Kevin Dwyer has laughed in the face of numerous challenges.
Dwyer, a senior majoring in English, minoring in education and theater and earning a certificate in creative writing, is a self-described “Renaissance man” from Hawthorne, N.Y.
But attending Saint Louis University wasn’t always in the cards for him. The summer before his freshman year, Dwyer contracted a rare disease called CNS Lyme Disease.
Even from an early age, Dwyer used humor to overcome being the only “Irish kid in a special, little town filled with Italians.”
“I used to never talk,” Dwyer said. “But I [would practice] jokes and impressions the entire day to get my friend to laugh.”
Dwyer met his best friend, who grew up in the town next to his, on the train to school. He made Dwyer perform jokes.
Dwyer said his best impression is his Elmo impression. He even has the laugh down, which Dwyer said, “creeps people out.”

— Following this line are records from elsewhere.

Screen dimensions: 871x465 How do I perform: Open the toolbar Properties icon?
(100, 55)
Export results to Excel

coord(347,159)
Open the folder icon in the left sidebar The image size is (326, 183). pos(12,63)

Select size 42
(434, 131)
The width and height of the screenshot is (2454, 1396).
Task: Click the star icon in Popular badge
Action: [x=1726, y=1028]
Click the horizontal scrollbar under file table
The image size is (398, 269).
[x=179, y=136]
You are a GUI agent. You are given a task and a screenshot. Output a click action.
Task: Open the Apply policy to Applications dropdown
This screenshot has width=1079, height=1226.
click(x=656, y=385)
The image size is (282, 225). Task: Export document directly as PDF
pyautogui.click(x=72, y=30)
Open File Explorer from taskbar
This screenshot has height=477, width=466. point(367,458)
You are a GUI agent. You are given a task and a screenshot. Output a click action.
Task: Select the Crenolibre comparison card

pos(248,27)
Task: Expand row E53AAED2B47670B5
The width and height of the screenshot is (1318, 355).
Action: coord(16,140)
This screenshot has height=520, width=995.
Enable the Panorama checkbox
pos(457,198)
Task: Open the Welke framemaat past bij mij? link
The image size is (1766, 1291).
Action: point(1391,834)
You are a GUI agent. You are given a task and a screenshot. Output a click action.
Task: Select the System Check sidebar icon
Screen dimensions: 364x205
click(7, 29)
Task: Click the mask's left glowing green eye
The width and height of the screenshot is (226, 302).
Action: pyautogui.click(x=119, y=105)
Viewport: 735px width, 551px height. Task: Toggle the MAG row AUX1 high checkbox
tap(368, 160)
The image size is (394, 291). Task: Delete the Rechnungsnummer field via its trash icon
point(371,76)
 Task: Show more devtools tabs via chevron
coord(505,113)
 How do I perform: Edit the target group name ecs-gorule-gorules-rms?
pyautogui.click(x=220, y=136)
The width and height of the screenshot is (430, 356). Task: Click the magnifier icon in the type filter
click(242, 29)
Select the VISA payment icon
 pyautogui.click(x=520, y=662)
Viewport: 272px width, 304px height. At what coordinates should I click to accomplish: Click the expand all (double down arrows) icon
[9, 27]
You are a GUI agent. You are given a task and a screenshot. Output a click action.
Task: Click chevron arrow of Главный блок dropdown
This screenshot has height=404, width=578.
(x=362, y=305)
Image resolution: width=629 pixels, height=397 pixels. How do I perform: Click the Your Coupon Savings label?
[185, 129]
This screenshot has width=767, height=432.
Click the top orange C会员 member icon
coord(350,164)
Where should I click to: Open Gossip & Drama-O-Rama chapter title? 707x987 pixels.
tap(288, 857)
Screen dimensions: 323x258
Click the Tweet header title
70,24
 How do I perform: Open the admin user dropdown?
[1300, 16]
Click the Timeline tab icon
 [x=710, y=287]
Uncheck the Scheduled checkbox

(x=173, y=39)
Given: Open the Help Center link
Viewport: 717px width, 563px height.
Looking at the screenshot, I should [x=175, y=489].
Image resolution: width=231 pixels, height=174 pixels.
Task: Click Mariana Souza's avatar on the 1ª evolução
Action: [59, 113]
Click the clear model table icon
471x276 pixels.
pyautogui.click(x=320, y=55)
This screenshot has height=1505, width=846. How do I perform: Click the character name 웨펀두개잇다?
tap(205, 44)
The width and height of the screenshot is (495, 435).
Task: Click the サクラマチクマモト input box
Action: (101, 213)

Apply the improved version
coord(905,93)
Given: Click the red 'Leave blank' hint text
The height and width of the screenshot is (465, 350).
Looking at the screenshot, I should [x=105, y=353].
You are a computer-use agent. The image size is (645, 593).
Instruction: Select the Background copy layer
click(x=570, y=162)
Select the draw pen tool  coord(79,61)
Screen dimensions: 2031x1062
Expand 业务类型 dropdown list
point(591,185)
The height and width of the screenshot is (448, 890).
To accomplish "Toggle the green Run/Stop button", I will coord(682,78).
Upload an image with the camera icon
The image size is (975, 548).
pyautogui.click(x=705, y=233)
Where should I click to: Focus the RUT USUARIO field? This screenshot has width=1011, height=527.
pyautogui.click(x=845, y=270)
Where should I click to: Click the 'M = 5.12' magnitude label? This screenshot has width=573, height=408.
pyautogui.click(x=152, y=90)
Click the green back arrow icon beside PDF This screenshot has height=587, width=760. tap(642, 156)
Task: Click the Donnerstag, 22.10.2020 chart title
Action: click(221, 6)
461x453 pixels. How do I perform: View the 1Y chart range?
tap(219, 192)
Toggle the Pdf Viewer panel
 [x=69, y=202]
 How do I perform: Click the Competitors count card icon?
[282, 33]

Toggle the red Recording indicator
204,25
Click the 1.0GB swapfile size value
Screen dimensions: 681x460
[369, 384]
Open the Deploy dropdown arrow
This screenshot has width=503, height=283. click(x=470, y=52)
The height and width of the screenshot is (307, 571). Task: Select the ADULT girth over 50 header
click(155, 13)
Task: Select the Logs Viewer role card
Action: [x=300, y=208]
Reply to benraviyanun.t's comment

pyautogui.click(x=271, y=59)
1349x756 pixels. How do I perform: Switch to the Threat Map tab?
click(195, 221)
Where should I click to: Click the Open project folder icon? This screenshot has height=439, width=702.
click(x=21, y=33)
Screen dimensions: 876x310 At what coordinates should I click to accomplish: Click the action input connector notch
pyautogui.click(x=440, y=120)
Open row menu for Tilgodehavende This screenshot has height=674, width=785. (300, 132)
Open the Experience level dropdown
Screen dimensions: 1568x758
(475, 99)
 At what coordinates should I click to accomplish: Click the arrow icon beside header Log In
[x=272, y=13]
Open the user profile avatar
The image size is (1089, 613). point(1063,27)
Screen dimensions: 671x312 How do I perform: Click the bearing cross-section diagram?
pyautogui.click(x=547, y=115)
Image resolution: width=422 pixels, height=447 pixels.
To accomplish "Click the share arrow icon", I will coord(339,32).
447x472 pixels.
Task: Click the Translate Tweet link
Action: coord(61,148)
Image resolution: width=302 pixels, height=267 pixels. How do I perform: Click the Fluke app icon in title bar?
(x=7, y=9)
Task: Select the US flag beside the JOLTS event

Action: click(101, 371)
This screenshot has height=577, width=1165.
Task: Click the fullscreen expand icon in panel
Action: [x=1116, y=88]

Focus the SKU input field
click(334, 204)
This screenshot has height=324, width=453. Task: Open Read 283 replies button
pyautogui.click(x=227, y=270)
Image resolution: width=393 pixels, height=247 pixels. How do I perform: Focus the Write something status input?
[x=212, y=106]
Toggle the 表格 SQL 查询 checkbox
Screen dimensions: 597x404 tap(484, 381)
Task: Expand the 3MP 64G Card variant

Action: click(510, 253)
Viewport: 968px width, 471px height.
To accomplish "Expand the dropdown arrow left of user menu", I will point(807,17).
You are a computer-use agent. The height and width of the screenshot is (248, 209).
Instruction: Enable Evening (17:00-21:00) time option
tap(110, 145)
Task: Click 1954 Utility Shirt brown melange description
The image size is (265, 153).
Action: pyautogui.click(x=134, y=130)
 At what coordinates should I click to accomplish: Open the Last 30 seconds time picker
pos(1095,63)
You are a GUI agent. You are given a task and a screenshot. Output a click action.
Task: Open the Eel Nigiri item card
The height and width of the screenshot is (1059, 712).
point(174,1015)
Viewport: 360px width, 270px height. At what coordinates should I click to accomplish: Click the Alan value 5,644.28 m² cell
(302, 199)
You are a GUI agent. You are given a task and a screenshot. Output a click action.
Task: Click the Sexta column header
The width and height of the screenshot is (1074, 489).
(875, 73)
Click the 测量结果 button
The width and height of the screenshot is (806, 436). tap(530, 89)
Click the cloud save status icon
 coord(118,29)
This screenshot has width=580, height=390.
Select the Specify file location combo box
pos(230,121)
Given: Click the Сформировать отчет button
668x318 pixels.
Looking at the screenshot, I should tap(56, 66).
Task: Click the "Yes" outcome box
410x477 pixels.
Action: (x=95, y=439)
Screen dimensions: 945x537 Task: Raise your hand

His friend may have encouraged him to get into comedy, but it was Dwyer’s will power to attend SLU that helped him battle Lyme Disease.
The disease caused rashes to appear on his body and half of his face to go numb in paralysis.
“My family and I saw six doctors in one day to figure out what this was,” he said. “It was hell.”
Dwyer said that the doctors thought he would die from the disease. But Dwyer recovered, and doctors discouraged him from starting school in the fall.
“I’m going to school,” he said, determined. “My life’s screwed because of this? I don’t think so.”
Dwyer had to give himself medication everyday his freshman year through a pick-line, a tube that went to his heart through his arm, in order to bring medicine directly to the heart.
“I would sit in the clinic with an IV bag attached as I did philosophy homework,” he said. “And people would stare at me, wondering if they were going to get that too.”
Dwyer is now completely cured of the disease. His plans include graduating on time at the end of the spring semester. His goal is to attend “graduate school at night and teach during the day.”
When not focused on school, Dwyer loves sports. He taught himself golf in high school by going to driving ranges and reading books about the sport.
He described golf as a “love-hate game” that he wants “to divorce every 10 seconds.”
“It takes forever to learn a golf swing,” he said.
Also a baseball fan, Dwyer has his favorite teams, which differ from many St. Louisans. “I accept the Cardinals. My favorite teams are the Mets, the Yankees and the Houston Astros,” he said.
Dwyer doesn’t remember when or why the Houston Astros first appealed to him, but he explained that a love for “strange teams” runs in his family.
“We like all New York teams, except Buffalo. We don’t consider Buffalo part of New York,” he said.